28.1 Left and Right Inverses
For any matrix $A$, there are four fundamental subspaces: Row Space, Null Space, Column Space, Null Space of $A^T$. Row Space and Null Space combined span entire $\mathbb{R}^n$ for a $m \times n$ matrix $A$. Column Space and Null Space of $A^T$ combined span entire $\mathbb{R}^m$ for a $m \times n$ matrix $A$. For the inverse of the matrix to exist, it’s rank should be $r=m=n$ whtere the dimension of the matrix is $m \times n$.
For the Left Inverse to exist, the matrix should have a full column rank, i.e. $r=n < m$ and all the columns are independent. For this case, the null space will just have a zero vector in it, i.e. $N(A) = {0}$. Lastly, the count of solutions for $Ax=b$ is either $0$ or $1$. For this case, the matrix $A^TA$ will be a $n \times n$ invertible matrix and the left inverse of the matrix $A$ is given as $A_{left}^{-1} = (A^TA)^{-1}A^T$. Then, $A_{left}^{-1}A = (A^TA)^{-1}A^TA = I$, but $AA_{left}^{-1} = A(A^TA)^{-1}A^T = P$, which is a projection on the column space.
Similarly, the Right Inverse to exist, the matrix should have a full row rank, i.e. $r=m < n$ and all the rows are independent. For this case, the null space of $A^T$ will just have a zero vector in it, i.e. $N(A^T) = {0}$. Lastly, $Ax=b$ will have infinitely many solutions. For this case, the matrix $AA^T$ will be a $m \times m$ invertible matrix and the right inverse of the matrix $A$ is given as $A_{right}^{-1} = A^T(AA^T)^{-1}$. Then, $AA_{right}^{-1} = AA^T(AA^T)^{-1} = I$, but $A_{right}^{-1}A = A^T(AA^T)^{-1}A = P$, which is a projection on the row space.
28.2 PseudoInverse
For a matrix $A$, when any vector $x$ in the row-space is multiplied by $A$, we get $Ax$ which is going to be a vector in the column space as $Ax$ is a combination of columns. This connection between row and column space is one-to-one. To prove this, let us assume that there exist two disticnt vectors $x,y$ in the row-space, i.e. $x \neq y$. Then we have to prove that $Ax \neq Ay$. Let $Ax = Ay$, then $A(x-y) = 0$. But as $x,y$ are in the row-space, $x-y$ will also be in the row-space but from the equation $A(x-y) = 0$, we can infer that $x-y$ is in the null-space of $A$ and hence a contradiction. This means that our assumption $Ax=Ay$ is false and hence $Ax \neq Ay$. This whole thing can be interpreted as: matrix $A$ is a nice one-to-one mapping from row-space to column-space. The reverse mapping from column to row-space is called as pseudo inverse of $A$ and is denoted as $A^{+}$.

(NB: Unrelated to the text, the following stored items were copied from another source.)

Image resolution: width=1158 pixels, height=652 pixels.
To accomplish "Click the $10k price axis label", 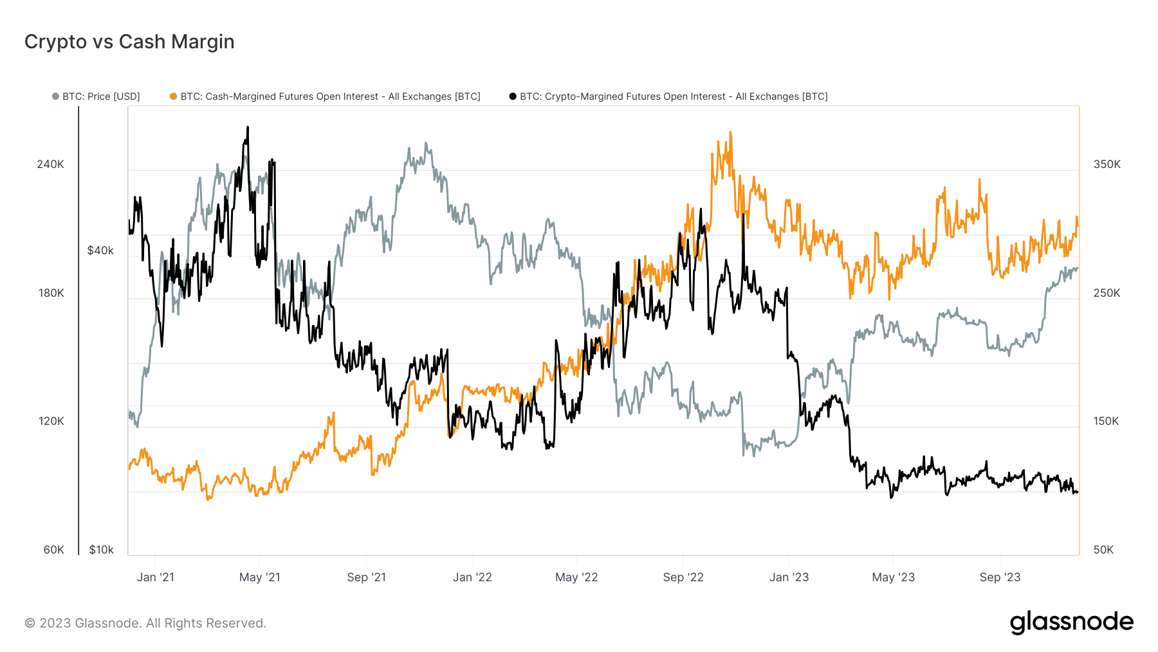I will coord(101,550).
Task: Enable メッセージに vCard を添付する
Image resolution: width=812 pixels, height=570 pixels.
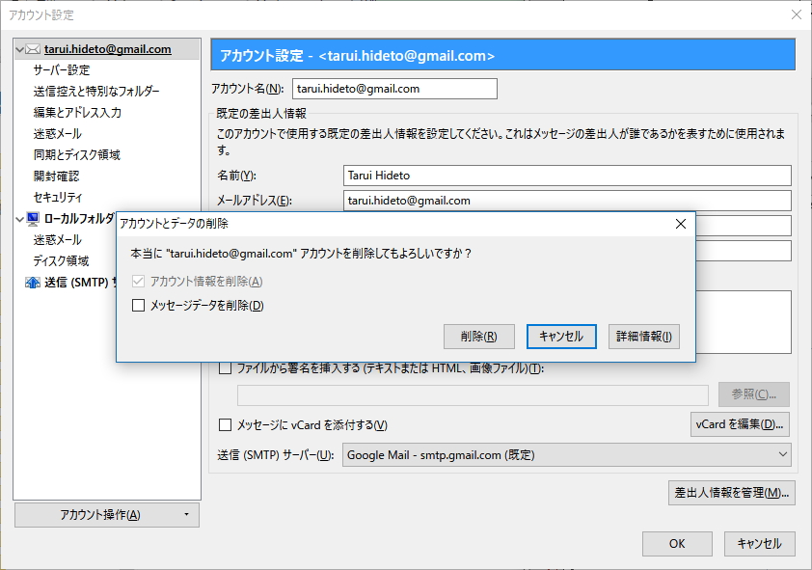Action: pyautogui.click(x=224, y=424)
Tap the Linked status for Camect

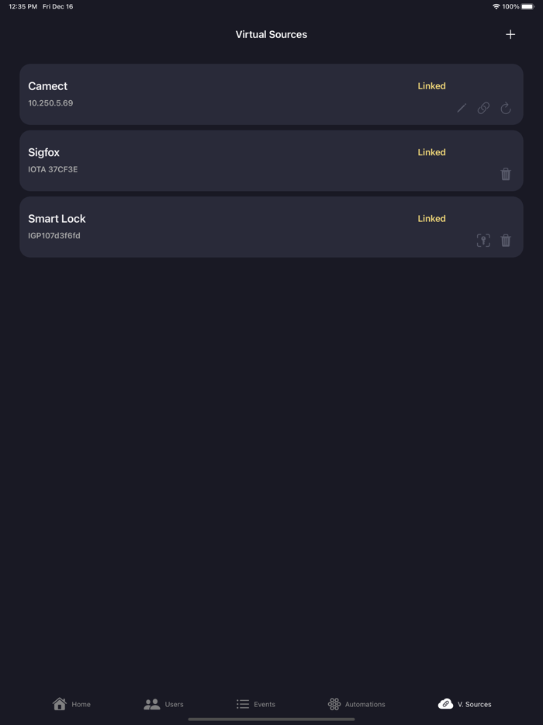pos(431,86)
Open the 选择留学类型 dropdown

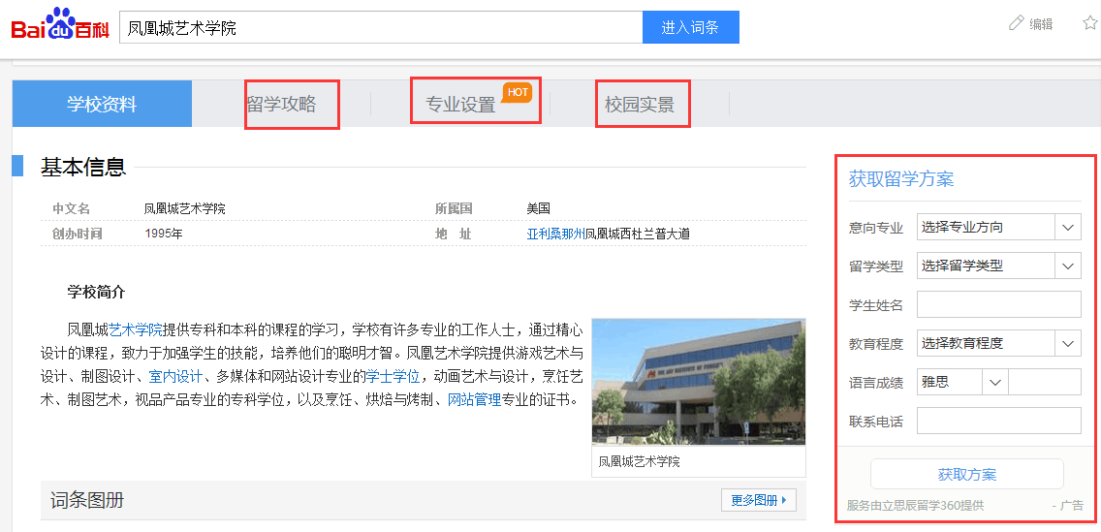point(998,266)
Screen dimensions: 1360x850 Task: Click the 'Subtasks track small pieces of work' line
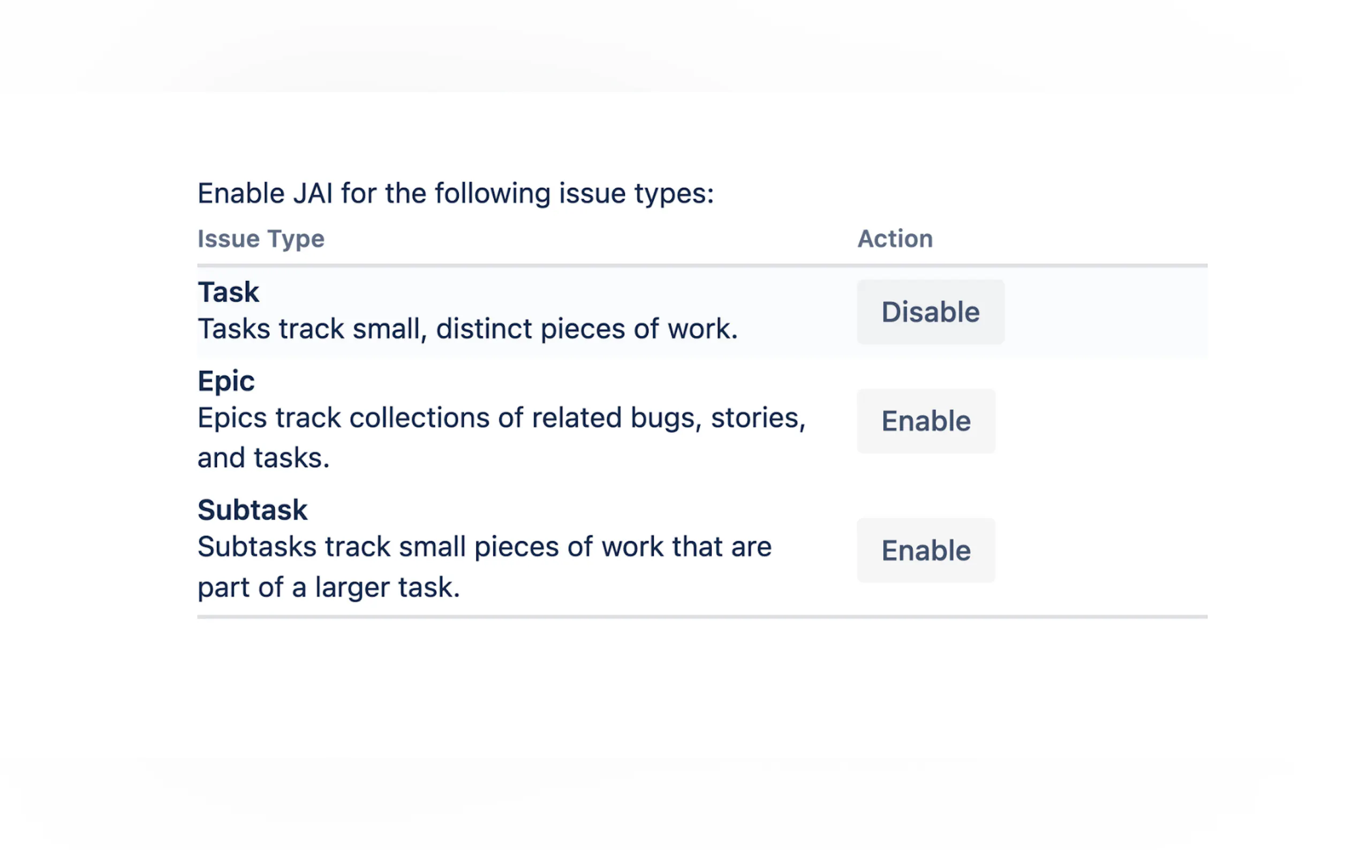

To calculate the pseudo inverse of a matrix $A$, the first step is to do SVD on $A$ as $A = U\Sigma V^T$. The matrices $U,V^T$ are orthogonal and invertible. To calculate the pseudo inverse of diagonal matrix $\Sigma$, we have to replace all non-zero diagonal entries with it’s inverse, i.e. each $\sigma_i$ in the diagonal will be replaced with $\frac{1}{\sigma_{i}}$ and we will leave the $0$ as it is. Finally $A^{+} = (U\Sigma V^T)^{+} = V\Sigma^{+}U^T $.